The research was recently published in Science Advances, a journal of the American Association for the Advancement of Science. The project is led by Aydogan Ozcan, Volgenau Chair for Engineering Innovation at UCLA and the associate director of the California NanoSystems Institute, and Mona Jarrahi, director of the Terahertz Electronics Laboratory at UCLA. Both Ozcan and Jarrahi hold faculty appointments in the electrical and computer engineering department at UCLA Samueli.
Most current machine-vision systems involve lens-based cameras. After an image or video is captured, typically with a few megapixels per frame, a digital processor performs machine-learning tasks, such as object classification and scene segmentation.
According to the UCLA team, there are several drawbacks with this type of machine-vision architecture. First, the large amount of digital information captured makes it hard to achieve image/video analysis at high speed, especially when using mobile and battery-powered devices. In addition, these images usually contain redundant information, which overwhelms the digital processor, creating inefficiencies in terms of power and memory required. Moreover, fabricating high-pixel-count image sensors — similar to those found in mobile phone cameras — is challenging and expensive. These limitations also make standard machine vision methods harder to operate at longer wavelengths of light, such as at the infrared and terahertz parts of the spectrum.
The new, single-pixel, machine-vision framework is designed to mitigate such shortcomings and inefficiencies of traditional machine-vision systems. The researchers leveraged deep learning to design optical networks created by successive, diffractive surfaces to perform computation and statistical inference as the input light passes through specially designed 3D-fabricated layers.
“Unlike regular lens-based cameras, these diffractive optical networks process the incoming light at selected wavelengths in order to extract and encode the spatial features of an input object onto the spectrum of the diffracted light collected by a single-pixel detector,” said Ozcan. Based on this encoding, different object types or classes of data are assigned to different wavelengths of light. The input objects are then automatically classified, using the output spectrum detected by a single pixel, bypassing the need for an image sensor array or a digital processor.
“This all-optical inference and machine-vision capability through a single-pixel detector provides transformative advantages in terms of frame rate, memory requirement and power efficiency, which are especially important for mobile computing applications,” Jarrahi said.
The researchers demonstrated the success of their framework at terahertz wavelengths by classifying the images of handwritten digits using a single-pixel detector and 3D-printed diffractive layers. The optical classification of the input objects (handwritten digits) was performed based on the maximum signal among the 10 wavelengths that were, one by one, assigned to different handwritten digits (0 through 9).

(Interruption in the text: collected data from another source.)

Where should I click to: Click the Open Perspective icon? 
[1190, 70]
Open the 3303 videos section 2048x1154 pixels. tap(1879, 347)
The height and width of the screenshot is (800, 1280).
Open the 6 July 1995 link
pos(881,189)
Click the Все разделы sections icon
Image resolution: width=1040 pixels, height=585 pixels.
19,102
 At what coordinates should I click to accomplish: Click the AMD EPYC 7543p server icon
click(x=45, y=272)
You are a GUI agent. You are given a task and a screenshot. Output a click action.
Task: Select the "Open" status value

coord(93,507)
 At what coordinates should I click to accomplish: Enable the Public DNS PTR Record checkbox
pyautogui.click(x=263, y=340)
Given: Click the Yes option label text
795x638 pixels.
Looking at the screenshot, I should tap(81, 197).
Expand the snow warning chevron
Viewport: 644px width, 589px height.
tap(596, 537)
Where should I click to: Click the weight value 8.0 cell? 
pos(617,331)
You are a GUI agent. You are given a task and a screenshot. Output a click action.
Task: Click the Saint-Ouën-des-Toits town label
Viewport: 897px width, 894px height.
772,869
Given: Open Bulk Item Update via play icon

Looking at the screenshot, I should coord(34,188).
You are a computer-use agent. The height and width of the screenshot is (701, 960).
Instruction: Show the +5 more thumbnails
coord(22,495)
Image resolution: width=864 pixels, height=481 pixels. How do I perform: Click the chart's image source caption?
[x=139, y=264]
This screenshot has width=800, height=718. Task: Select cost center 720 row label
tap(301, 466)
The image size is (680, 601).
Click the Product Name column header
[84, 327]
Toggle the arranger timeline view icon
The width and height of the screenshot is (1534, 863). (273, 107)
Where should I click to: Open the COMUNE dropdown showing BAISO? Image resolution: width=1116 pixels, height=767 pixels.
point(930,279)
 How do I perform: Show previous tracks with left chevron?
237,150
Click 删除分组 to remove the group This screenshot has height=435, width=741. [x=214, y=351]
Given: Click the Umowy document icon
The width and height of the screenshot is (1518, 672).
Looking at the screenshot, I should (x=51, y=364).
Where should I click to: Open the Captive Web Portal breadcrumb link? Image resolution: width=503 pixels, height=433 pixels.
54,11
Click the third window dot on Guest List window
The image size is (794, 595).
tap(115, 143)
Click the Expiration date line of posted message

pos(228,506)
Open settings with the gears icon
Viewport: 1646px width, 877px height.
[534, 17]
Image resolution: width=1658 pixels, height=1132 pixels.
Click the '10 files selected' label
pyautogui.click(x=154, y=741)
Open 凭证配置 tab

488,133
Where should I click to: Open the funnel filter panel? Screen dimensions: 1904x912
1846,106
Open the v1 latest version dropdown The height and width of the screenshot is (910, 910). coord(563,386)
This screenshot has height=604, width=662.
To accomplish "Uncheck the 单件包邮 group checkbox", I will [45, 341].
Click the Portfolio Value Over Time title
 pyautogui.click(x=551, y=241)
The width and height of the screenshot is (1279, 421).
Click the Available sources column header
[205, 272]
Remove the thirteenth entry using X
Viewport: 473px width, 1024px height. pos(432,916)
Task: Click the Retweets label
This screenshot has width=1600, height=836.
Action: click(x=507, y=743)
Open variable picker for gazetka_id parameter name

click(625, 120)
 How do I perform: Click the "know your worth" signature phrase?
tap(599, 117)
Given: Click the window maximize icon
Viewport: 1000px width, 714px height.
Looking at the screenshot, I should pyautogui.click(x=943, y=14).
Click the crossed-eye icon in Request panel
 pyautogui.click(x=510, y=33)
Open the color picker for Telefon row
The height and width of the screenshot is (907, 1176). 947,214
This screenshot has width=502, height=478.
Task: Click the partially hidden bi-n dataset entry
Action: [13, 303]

Despite using a single-pixel detector, the team achieved an optical classification accuracy of more than 96%. An experimental proof-of-concept study with 3D-printed diffractive layers showed a similar finding with the numerical simulations, demonstrating the efficacy of the single-pixel, machine vision framework for building low-latency and resource-efficient machine-learning systems.
In addition to object classification, UCLA researchers also connected the same single pixel diffractive optical network with a simple, shallow electronic neural network. The process allowed the team to rapidly reconstruct the images of the input objects based on only the power detected at 10 distinct wavelengths, demonstrating task-specific image decompression.
The new framework can also be incorporated into various spectral domain-measurement systems, such as optical-coherence tomography and infrared spectroscopy, creating new 3D imaging and sensing modalities integrated with diffractive network-based encoding of spectral and spatial information.
The other authors on the study include UCLA Samueli electrical and computer engineering graduate students Jingxi Li, Deniz Mengu, Yi Luo, Xurong Li and Muhammed Veli, as well as post-doctoral senior researcher Nezih T. Yardimci and adjunct professor Yair Rivenson.